- **Given passage**
________________
# Browning Transmission



## wookie (Jan 24, 2007)

Anybody have one?


----------



## mobilemail (Oct 9, 2012)

I remember reading about these back in the day, but never had one? Is yours just to look at, or do you ride with it; and how does it compare to modern "ramp & pin" shifting?


----------



## wookie (Jan 24, 2007)

I don't have one. I saw them in the 80s. I remember the Brownings worked better than the Suntour version. They had a hinged section of the front chain rings that pivoted when shifting. I figured someone might have one here


----------



## DoubleCentury (Nov 12, 2005)

I sold this complete set this summer.









I would say that it definitely works, not considering reliability issues in adverse conditions. The one design flaw I found is that it is a little too easy to bump the swinging chainring section with the heel of your shoe and initiate a manual shift.


----------



## sandmangts (Feb 16, 2004)

I had one. I never experienced my shoe hitting the swinging chainring section which seems unlikely because that section is behind the crank but I have big feet. The only thing I can say is don't use a cheap battery. Cheap batteries would only shift a few times. Duracel batteries would last for a month of commuting at least. I never used mine for heavy off road use though. Just light fire road on my commute to work.


----------



## CCMDoc (Jan 21, 2010)

I remember seeing one of those on the wall at Roy's BITD. 

Like most,I was of the mindset that "Light is Right" and that thing, while cool, was heavy and of questionable reliability. 

Never saw one in use on the trails or in any race and don't know what happened to the one on at the LBS. Seems like it worked reasonably well under the right circumstances.


----------



## StrangeBike13 (Jan 28, 2011)

I tested them for Mountain and City Biking magazine back in the day, and since they were relatively local (Bainbridge Island), they came up with new versions and we checked them out. I never had one to call my own, but they are very cool, and I really liked the Browning family. I wish I had one now! A transmission, I mean, not a Browning family- I wouldn't have room for all of them.
________________
- **Data supplied**
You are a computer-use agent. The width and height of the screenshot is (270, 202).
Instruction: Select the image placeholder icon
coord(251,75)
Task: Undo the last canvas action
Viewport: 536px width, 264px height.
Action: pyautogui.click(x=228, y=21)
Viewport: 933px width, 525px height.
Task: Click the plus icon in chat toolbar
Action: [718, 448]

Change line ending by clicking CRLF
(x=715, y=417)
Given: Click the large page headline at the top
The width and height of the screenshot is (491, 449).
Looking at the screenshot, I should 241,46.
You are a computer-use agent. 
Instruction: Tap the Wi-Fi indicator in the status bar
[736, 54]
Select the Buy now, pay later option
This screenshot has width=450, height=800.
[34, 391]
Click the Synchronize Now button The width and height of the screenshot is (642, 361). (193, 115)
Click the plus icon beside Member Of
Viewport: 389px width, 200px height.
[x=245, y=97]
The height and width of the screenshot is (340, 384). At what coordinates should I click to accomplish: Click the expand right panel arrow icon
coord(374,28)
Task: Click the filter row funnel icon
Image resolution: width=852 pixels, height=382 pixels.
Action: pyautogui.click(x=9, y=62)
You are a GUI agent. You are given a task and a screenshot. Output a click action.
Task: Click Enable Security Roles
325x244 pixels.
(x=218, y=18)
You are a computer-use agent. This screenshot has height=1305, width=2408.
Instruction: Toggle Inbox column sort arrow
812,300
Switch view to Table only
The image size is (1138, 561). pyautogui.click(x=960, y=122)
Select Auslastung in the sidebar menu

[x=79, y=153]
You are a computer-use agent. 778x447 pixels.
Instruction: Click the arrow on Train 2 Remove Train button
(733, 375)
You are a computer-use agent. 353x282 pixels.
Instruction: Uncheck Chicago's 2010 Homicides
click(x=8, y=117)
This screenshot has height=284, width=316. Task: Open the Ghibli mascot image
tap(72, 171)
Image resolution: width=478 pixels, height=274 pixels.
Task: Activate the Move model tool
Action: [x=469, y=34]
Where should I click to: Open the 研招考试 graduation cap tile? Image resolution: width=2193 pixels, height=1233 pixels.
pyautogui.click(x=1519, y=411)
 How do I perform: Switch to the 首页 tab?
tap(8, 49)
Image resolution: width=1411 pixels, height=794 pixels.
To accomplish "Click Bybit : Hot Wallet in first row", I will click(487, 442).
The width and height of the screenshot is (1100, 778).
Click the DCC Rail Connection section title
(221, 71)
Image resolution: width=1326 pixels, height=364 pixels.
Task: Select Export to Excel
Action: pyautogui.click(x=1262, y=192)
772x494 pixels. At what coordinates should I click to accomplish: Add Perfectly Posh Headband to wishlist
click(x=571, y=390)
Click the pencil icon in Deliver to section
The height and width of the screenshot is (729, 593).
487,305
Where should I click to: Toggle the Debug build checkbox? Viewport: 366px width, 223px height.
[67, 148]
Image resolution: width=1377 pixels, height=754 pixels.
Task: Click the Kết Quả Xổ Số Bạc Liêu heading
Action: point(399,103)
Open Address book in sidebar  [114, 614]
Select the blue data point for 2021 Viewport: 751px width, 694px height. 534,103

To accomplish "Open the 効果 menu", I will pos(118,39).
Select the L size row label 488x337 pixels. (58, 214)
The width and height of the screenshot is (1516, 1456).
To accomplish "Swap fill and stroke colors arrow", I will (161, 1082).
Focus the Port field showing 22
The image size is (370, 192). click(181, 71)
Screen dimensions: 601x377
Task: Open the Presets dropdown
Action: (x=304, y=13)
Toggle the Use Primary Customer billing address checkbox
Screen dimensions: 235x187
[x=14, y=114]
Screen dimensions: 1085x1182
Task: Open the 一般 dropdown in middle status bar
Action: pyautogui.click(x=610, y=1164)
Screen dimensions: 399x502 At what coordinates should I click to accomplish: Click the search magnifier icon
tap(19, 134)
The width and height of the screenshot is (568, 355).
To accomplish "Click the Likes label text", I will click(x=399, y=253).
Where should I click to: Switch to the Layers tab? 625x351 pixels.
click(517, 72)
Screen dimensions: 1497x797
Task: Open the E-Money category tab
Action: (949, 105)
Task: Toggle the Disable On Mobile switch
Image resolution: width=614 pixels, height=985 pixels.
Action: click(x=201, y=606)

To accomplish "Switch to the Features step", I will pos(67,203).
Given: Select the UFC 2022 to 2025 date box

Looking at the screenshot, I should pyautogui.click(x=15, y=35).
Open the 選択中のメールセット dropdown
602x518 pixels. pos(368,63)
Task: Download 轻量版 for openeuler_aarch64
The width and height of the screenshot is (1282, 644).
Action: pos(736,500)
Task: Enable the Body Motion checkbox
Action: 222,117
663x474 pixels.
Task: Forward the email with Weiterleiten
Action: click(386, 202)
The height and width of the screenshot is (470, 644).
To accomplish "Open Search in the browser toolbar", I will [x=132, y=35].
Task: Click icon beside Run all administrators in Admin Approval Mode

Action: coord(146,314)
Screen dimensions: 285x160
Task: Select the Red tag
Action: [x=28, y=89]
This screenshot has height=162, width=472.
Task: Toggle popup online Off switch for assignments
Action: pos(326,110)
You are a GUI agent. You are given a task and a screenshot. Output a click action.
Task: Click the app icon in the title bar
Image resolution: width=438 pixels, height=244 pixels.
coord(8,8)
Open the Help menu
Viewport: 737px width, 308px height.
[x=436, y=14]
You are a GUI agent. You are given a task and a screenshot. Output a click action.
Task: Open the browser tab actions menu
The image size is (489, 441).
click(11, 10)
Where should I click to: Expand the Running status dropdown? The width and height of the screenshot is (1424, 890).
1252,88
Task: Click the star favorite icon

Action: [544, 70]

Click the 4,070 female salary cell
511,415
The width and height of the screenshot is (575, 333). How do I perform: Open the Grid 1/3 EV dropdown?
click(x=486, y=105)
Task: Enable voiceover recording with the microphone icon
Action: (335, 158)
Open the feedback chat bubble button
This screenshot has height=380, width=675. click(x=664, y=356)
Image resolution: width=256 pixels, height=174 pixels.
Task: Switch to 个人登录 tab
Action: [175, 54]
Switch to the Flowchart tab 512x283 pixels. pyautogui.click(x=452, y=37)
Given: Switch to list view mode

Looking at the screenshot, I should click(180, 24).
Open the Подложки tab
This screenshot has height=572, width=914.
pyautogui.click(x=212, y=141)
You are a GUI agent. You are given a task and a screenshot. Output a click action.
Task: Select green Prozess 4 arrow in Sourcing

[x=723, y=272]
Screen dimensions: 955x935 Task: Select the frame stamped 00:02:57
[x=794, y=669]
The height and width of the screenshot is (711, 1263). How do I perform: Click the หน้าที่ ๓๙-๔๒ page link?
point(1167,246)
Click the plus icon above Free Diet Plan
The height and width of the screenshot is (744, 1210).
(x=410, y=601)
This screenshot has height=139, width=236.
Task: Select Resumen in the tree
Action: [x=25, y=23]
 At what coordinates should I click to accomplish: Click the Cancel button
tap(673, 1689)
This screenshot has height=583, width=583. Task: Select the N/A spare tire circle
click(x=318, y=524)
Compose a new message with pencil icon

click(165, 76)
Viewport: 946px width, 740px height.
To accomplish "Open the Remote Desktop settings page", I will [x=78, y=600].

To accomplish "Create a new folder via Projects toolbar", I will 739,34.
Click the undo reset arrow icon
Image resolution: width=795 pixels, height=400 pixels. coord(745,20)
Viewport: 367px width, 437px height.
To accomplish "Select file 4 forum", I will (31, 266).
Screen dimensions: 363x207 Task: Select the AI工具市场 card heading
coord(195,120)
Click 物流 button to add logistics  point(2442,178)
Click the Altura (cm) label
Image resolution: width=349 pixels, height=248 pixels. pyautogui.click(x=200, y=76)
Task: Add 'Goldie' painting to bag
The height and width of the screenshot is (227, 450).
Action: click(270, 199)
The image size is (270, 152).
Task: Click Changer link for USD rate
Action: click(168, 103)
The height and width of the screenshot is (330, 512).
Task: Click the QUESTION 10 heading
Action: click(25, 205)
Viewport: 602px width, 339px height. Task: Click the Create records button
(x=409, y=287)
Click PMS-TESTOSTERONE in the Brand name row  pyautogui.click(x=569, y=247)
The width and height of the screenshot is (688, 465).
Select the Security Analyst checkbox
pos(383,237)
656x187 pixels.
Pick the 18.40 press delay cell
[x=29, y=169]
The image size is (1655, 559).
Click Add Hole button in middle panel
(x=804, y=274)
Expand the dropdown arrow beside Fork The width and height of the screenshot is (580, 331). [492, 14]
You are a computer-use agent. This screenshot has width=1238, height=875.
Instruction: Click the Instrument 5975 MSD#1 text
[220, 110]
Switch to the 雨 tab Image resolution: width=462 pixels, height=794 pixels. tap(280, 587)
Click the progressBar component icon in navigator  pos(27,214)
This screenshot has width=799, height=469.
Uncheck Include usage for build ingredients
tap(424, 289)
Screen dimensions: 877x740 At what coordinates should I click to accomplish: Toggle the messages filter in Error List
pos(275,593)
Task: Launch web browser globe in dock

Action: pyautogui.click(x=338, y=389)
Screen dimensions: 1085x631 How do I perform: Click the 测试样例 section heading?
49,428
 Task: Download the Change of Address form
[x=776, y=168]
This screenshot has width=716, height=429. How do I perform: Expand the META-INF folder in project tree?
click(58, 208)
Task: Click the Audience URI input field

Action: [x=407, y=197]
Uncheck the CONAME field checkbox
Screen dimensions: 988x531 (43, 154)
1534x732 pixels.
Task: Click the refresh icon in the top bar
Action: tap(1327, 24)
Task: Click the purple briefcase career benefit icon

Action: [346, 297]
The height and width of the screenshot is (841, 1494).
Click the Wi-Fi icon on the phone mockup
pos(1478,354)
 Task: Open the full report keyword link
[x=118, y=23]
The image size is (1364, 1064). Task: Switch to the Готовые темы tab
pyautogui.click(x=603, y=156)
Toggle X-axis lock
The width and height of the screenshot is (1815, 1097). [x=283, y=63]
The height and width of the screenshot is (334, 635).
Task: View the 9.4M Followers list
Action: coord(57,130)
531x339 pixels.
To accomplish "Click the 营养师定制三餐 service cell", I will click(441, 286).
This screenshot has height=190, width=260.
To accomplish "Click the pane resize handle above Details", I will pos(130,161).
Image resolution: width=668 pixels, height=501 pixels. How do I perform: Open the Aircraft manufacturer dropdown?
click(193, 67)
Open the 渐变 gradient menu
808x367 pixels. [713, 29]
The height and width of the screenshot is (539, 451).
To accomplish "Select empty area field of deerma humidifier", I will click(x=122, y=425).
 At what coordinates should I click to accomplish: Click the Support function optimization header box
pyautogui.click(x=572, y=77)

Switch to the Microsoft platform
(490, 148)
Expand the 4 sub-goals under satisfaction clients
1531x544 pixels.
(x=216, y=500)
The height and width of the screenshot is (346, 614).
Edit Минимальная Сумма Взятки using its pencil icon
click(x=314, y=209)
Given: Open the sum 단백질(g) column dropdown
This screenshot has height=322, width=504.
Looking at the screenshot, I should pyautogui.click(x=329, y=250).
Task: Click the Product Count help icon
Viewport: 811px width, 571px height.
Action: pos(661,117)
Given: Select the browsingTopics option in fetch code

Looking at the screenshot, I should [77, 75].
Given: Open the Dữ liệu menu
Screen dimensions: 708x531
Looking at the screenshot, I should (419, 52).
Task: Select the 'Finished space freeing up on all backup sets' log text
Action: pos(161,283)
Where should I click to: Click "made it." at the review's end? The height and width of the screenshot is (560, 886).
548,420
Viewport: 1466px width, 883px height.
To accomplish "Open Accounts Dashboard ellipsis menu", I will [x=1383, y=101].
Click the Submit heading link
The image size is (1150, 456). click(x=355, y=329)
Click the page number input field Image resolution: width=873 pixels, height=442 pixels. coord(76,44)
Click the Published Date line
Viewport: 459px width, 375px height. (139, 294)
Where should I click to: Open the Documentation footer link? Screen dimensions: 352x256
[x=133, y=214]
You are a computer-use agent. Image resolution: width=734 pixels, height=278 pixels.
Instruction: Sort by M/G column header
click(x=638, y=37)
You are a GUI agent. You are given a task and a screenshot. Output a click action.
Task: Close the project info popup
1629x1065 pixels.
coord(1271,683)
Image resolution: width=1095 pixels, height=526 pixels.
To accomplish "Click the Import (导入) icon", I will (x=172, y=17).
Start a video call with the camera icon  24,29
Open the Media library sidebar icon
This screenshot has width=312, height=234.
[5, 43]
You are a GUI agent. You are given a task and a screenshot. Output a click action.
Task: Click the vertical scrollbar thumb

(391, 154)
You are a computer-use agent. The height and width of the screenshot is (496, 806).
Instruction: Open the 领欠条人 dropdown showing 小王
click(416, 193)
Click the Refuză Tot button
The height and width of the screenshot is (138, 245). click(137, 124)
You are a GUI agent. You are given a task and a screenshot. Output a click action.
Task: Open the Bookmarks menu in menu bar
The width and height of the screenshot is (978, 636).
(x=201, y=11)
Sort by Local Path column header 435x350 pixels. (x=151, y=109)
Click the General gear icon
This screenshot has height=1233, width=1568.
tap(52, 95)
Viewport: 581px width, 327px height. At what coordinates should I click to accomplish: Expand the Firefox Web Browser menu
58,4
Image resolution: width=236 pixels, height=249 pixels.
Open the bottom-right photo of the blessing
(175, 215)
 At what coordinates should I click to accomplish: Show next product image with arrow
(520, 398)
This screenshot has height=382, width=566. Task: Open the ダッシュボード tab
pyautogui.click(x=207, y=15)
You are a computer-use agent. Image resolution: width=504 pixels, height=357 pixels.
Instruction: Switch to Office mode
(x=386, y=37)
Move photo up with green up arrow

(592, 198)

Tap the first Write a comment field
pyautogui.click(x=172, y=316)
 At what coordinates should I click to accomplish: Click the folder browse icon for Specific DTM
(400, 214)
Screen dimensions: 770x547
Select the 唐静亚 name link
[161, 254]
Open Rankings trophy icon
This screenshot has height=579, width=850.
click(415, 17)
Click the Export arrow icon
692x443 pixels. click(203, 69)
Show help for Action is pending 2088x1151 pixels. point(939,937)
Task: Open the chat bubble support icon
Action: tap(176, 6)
________________
- **Things to do**
A. Return, character for character, the lines of the entries from the one containing "The height and width of the screenshot is (346, 614)." through the one containing "Action: pos(161,283)", including both of those lines.
B. Resume the forum thread about the Browning bicycle transmission, continuing past its final post.

- **Outputs for the tasks**
A.
The height and width of the screenshot is (346, 614).
Edit Минимальная Сумма Взятки using its pencil icon
click(x=314, y=209)
Given: Open the sum 단백질(g) column dropdown
This screenshot has height=322, width=504.
Looking at the screenshot, I should pyautogui.click(x=329, y=250).
Task: Click the Product Count help icon
Viewport: 811px width, 571px height.
Action: pos(661,117)
Given: Select the browsingTopics option in fetch code

Looking at the screenshot, I should [77, 75].
Given: Open the Dữ liệu menu
Screen dimensions: 708x531
Looking at the screenshot, I should (419, 52).
Task: Select the 'Finished space freeing up on all backup sets' log text
Action: pos(161,283)

B.
----------



## thegooddoctor (May 16, 2012)

I had the pleasure of working with the Browning's, Peter Grisley and Bill and Robert Green on the early prototypes and production models prior to Suntour acquiring the rights. I also raced Iditabike '86 with a Browning on my Fat Chance mtb. It worked flawlessly through 200+ miles of snow, ice, water etc. Few people realize how much of today's front chainring ramps, cassette cog ramps, chains and index shifting took inspiration from the ideas of Bruce and his sons. A brilliant family!


----------



## girlonbike (Apr 24, 2008)

thegooddoctor said:


> I had the pleasure of working with the Browning's, Peter Grisley and Bill and Robert Green on the early prototypes and production models prior to Suntour acquiring the rights. I also raced Iditabike '86 with a Browning on my Fat Chance mtb. It worked flawlessly through 200+ miles of snow, ice, water etc. Few people realize how much of today's front chainring ramps, cassette cog ramps, chains and index shifting took inspiration from the ideas of Bruce and his sons. A brilliant family!


Do you have any pictures?


----------



## thegooddoctor (May 16, 2012)

Nothing but memories!


----------



## sbsbiker (Dec 1, 2007)

DoubleCentury said:


> I sold this complete set this summer.
> 
> View attachment 729516
> 
> ...


Dare I ask what you got for this?


----------



## thegooddoctor (May 16, 2012)

StrangeBike13 said:


> I tested them for Mountain and City Biking magazine back in the day, and since they were relatively local (Bainbridge Island), they came up with new versions and we checked them out. I never had one to call my own, but they are very cool, and I really liked the Browning family. I wish I had one now! A transmission, I mean, not a Browning family- I wouldn't have room for all of them.


Would that have been the days when Dave House was in charge? Good times, great rides and what a fun and creative period for the bike industry, no?


----------



## girlonbike (Apr 24, 2008)

sbsbiker said:


> Dare I ask what you got for this?


You dared!


----------



## DoubleCentury (Nov 12, 2005)

sbsbiker said:


> Dare I ask what you got for this?


A lot.


----------



## breckenridge (Jul 14, 2012)

wow... I've never seen that before. Pretty cool.


----------



## jaxes88 (Oct 17, 2012)

this seems like a nifty idea but I really don't see what necessitates an electric shifter on a bike, what were they hoping for with this idea?


----------



## girlonbike (Apr 24, 2008)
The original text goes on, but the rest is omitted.